Items from a dataset:
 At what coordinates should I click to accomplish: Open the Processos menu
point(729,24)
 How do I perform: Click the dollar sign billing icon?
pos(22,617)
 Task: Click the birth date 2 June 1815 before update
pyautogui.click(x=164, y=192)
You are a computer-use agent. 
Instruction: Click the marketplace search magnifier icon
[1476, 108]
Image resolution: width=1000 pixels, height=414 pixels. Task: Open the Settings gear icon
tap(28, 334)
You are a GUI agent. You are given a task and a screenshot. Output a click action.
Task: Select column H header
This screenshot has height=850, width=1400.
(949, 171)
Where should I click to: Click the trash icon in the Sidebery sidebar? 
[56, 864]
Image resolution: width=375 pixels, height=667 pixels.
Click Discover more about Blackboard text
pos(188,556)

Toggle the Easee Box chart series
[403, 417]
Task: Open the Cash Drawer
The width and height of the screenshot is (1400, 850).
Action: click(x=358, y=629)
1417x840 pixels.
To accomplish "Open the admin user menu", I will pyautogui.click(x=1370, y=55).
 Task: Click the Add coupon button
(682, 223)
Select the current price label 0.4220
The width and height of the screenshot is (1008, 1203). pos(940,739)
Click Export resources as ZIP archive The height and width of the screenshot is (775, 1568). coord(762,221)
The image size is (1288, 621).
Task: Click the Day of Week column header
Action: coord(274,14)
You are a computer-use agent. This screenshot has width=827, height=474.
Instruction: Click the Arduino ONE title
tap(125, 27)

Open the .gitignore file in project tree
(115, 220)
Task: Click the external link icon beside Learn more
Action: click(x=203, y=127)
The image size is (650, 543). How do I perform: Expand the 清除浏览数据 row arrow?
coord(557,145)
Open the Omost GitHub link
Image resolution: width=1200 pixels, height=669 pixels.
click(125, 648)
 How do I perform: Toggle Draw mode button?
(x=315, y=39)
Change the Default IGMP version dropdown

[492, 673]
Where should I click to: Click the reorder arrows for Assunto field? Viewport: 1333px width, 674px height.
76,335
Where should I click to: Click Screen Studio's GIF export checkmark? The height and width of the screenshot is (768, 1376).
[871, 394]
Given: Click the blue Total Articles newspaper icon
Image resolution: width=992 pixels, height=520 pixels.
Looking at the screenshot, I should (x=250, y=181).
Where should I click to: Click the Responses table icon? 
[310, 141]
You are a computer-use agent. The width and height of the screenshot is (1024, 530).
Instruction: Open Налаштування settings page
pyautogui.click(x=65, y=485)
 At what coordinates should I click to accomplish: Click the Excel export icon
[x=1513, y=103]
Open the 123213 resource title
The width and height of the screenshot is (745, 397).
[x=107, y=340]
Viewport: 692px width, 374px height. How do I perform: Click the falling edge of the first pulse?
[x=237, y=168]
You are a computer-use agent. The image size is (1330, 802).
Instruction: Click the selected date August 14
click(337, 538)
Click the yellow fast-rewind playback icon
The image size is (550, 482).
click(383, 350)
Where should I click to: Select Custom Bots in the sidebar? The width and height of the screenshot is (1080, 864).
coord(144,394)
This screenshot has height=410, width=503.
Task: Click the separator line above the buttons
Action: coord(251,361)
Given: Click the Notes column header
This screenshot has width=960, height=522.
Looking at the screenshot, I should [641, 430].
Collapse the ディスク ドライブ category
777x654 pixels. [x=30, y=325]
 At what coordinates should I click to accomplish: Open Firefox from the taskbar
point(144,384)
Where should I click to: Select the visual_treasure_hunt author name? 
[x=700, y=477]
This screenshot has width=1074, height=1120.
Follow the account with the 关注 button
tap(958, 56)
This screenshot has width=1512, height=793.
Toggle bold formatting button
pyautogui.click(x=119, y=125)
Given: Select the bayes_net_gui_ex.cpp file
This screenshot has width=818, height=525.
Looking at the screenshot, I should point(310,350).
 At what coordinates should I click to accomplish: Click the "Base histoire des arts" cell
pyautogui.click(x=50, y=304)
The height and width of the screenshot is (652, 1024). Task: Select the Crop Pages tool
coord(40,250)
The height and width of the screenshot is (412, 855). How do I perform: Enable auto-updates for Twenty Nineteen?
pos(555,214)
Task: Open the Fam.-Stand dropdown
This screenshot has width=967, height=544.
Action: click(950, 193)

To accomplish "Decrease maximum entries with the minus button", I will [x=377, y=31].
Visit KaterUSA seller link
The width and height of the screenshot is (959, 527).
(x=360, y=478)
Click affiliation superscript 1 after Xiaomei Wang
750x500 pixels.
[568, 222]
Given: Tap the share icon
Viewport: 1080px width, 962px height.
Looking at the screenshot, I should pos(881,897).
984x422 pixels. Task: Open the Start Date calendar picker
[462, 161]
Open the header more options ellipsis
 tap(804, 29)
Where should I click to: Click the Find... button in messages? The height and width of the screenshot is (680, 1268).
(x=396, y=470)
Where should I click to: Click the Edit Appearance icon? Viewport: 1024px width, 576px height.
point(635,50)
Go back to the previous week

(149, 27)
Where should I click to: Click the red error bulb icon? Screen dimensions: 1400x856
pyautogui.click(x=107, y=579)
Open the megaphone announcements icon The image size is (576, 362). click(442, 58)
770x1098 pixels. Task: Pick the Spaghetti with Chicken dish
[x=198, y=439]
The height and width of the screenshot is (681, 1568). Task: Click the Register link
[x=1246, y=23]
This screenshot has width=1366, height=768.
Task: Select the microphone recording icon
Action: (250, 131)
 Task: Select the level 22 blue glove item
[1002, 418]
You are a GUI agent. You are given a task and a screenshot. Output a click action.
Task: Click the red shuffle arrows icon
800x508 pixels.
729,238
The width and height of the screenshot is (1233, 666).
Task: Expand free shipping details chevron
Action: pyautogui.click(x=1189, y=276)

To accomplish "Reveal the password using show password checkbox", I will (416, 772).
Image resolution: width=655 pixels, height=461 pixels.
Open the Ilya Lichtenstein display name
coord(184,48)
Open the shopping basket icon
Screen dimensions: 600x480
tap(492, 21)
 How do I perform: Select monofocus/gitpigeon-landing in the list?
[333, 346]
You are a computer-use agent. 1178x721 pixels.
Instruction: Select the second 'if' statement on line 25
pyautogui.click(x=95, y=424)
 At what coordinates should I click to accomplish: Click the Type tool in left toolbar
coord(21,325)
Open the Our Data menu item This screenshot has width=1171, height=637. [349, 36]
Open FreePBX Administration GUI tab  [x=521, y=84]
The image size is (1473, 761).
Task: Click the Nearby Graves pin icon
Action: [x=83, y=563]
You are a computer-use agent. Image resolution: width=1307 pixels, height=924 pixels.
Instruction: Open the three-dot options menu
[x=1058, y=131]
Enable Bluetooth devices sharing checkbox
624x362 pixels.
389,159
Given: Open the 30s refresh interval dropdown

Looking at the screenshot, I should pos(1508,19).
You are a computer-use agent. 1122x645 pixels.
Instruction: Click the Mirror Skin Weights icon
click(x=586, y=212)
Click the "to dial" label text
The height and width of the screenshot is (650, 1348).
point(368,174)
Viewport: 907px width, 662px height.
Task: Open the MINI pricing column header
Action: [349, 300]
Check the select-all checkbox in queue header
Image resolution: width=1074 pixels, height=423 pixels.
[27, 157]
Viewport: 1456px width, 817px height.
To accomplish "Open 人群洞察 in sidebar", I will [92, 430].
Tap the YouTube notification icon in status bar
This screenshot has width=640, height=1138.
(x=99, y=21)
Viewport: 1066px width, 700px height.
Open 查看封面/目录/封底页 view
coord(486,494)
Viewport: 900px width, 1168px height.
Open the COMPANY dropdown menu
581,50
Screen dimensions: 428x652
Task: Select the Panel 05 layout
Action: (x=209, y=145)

[Activity]: Scan the records above for the string "agent", then select every line that holds it.

[Solved exercise]:
You are a computer-use agent. 
You are a GUI agent. You are given a task and a screenshot. Output a click action.
You are a computer-use agent. This screenshot has width=827, height=474.
You are a computer-use agent. The width and height of the screenshot is (1024, 530).
You are a computer-use agent. The image size is (1330, 802).
You are a GUI agent. You are given a task and a screenshot. Output a click action.
You are a computer-use agent. 1178x721 pixels.
You are a computer-use agent. Image resolution: width=1307 pixels, height=924 pixels.
You are a computer-use agent. 1122x645 pixels.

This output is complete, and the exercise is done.